ASSIGNMENT -
Repeat exactly the lines from the one containing "Where should I" through the last line of the records below, both included, and nothing else.

MATERIAL FOR THE TASK -
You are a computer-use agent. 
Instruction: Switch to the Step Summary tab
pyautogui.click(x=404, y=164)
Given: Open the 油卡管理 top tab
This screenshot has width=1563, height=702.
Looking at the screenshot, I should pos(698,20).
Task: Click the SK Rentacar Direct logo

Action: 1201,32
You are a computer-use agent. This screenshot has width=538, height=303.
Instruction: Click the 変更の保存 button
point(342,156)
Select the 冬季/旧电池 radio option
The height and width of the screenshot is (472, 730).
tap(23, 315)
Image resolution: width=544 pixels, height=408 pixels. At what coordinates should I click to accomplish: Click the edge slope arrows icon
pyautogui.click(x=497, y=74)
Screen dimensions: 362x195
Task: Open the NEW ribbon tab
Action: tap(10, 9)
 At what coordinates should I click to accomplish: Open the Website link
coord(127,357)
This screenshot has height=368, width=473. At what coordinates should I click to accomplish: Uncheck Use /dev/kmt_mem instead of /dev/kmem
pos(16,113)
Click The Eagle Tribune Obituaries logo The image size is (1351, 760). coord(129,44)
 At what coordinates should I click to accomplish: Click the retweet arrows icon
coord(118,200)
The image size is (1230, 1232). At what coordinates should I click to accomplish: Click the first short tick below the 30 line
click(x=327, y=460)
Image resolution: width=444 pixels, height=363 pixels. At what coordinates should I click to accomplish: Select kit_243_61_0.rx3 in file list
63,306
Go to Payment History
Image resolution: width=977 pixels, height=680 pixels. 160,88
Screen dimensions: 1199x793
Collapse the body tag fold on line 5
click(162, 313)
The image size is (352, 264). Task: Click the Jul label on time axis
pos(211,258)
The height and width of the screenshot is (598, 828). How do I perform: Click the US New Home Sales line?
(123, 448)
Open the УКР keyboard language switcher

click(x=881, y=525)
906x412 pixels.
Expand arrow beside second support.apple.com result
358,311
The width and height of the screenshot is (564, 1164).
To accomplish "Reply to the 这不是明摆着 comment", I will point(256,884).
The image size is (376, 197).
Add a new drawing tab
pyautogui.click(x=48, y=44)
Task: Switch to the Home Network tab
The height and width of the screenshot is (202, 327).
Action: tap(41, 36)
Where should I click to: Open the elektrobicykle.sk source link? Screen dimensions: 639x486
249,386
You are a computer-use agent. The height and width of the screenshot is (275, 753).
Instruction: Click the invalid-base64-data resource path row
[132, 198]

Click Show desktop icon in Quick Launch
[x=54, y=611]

SOLUTION BELOW -
Where should I click to: Open the elektrobicykle.sk source link? Screen dimensions: 639x486
249,386
You are a computer-use agent. The height and width of the screenshot is (275, 753).
Instruction: Click the invalid-base64-data resource path row
[132, 198]

Click Show desktop icon in Quick Launch
[x=54, y=611]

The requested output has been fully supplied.